Cows were originally agricultural animals used for pulling things and they were selected for physical endurance. This resulted in animals with more fat cells woven in between their muscles, aka marbling, which provides a fast energy source to the cow when it needed it during enduring work. It’s also what is so rich in flavor.
The word wagyu literally means wa Japanese gyu cow. All Japanese beef cattle are Wagyu.
The beef produced by these cows is a tender, high-end meat unlike any other. There are both red and black Wagyu, and Japanese Black makes up 70% of all Japanese cattle, including the famous Kobe beef.
Wagyu is graded by yields and quality of marbling from A class to C glass and numbers 1 through 5. The very best is rated A-5. If beef is rated lower you usually won’t be told the exact rating at the restaurant.
The marbling I talked about earlier, fat woven in between the muscle cells, is what makes wagyu so delicious because it makes the meat more tender and less tough compared to just muscle chunks. Sorry that my language is not very appetizing, but I believe people should know exactly what they are eating.
Cuts of Wagyu for Yakiniku
Karubi is a boneless short rib / flank-cut rib meat, and is one of the most common cuts when ordering at a yakiniku restaurant in Japan. Karubi has more marbling than roast cuts, making it incredibly tender and juicy. They have higher levels of quality marbling called “sankaku karubi” and “jo-karubi”. You should cook one side for a few seconds until it has a nicely grilled color, and then cook the other side for a much shorter time. A thin slice of karubi, about 1/8 of an inch, can be ready just in 10 seconds.
Harami is skirt steak, and is another very common cut at yakiniku restaurants. It is a skirt steak that comes from the diaphragm area, giving it a bolder and richer flavor than other cuts. The flavor is usually so bold that harami is usually flavored in miso or soy sauce. Harami, being a little tougher, requires a little longer cooking until its well grilled on the outside but tender inside. There’s also “jo-harami” which is often extra tender compared to normal harami.
Rousu / Roast is a lean cut of meat from the back and shoulder. Rousu is the leaner shoulder meat. Rib roast is more closer to the sirloin with more marbling and better flavor. Despite being less fatty, roast is still very tender due to the fats throughout the cow in Japanese beef stock. There are separate levels of roast including rib-rosu and kata-rosu.
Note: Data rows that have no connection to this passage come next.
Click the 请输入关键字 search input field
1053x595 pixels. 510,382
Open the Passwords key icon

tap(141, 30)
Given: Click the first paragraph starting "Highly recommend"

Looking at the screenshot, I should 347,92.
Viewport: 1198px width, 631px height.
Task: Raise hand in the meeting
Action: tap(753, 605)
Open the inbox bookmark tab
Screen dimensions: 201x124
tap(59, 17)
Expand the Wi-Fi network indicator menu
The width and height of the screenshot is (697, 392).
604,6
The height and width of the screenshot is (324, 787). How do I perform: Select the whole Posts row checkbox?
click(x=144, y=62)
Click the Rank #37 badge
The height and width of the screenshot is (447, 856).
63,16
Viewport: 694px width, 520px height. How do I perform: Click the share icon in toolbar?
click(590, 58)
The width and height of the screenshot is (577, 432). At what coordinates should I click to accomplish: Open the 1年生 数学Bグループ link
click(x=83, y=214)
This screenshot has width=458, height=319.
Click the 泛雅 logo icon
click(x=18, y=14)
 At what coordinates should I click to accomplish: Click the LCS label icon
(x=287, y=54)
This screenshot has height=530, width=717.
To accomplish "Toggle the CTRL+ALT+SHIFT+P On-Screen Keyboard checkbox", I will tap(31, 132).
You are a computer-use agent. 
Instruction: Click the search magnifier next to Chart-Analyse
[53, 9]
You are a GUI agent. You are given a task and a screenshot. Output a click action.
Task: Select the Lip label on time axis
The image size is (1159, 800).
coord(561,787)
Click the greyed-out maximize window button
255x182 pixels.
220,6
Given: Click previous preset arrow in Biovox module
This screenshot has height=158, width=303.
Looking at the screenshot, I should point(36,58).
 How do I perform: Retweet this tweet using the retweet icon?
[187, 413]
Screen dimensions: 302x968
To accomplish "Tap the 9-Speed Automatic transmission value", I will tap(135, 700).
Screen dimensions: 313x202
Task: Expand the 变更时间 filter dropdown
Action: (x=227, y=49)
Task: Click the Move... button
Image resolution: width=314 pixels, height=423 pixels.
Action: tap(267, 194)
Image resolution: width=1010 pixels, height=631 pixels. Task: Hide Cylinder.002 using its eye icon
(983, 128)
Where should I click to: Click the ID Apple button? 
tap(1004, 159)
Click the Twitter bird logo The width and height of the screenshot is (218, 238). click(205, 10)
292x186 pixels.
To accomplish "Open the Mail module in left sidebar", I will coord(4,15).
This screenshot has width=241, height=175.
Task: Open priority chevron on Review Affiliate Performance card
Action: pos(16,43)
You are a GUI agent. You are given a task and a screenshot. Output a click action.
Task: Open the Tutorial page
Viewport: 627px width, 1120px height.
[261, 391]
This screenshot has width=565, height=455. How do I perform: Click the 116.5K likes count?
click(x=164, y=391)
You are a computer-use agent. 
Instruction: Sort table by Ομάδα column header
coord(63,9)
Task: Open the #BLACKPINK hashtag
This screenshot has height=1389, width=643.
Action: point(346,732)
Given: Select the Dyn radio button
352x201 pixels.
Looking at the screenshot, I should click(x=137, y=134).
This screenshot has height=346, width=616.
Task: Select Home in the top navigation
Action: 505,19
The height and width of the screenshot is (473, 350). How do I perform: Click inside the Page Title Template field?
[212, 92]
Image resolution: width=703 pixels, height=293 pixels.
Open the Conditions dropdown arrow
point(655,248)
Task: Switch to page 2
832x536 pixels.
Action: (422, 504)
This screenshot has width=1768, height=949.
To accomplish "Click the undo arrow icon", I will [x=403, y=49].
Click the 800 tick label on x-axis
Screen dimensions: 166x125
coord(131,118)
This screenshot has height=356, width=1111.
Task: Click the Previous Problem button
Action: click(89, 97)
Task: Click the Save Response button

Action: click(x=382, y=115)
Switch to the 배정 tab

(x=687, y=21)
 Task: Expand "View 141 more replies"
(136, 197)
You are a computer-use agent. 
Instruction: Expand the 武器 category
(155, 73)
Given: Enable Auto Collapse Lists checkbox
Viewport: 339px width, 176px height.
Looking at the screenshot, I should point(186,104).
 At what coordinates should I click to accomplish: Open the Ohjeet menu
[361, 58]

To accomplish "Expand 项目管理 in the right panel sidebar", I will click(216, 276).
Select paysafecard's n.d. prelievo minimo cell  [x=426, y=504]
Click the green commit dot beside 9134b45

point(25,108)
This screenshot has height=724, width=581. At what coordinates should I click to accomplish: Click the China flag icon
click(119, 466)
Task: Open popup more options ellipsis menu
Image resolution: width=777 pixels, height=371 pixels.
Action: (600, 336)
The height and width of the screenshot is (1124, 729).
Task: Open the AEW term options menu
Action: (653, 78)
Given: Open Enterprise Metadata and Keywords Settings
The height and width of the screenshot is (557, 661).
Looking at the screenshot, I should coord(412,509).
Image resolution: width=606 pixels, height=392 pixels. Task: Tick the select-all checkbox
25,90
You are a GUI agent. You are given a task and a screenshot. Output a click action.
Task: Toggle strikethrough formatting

Sa-roin / Sirloin comes from the back area and is universally considered one of the highest quality cuts of beef. Even in American you can go to a restaurant and Sirloin will be one of the top cuts available on the menu. Sirloin steak is known worldwide for great flavor and tenderness, even if it isn’t Wagyu. To cook sirloin you want to cook it like you would any other sirloin, ensuring the center is still rare or it will get tough.
Zabuton is chuck meat, which is a flavorful piece of meat from the ribcage area. Zabuton is known to melt deliciously in your mouth. Cows don’t have much of this cut, making it a rarer piece. Sometimes it’s also called “jo-rōsu” aka “higher quality roast”.
Misuji, called brisket in English, is the cut of beef right underneath the shoulder blades. Just like zabuton there is not much of it on the cow, so it costs more.
Makura, or shank, is a beef cut from the lower leg area. It has a deep and slightly tougher flavor due to the leg being a heavily exercised muscle.
Libaa, ie liver, is supposedly a good source of iron and has a distinct flavor, but I personally wouldn’t recommend it. Because it’s organ meat, you’ll want to make sure that it’s well cooked before eating. Eating raw liver is not recommended as it can get you sick.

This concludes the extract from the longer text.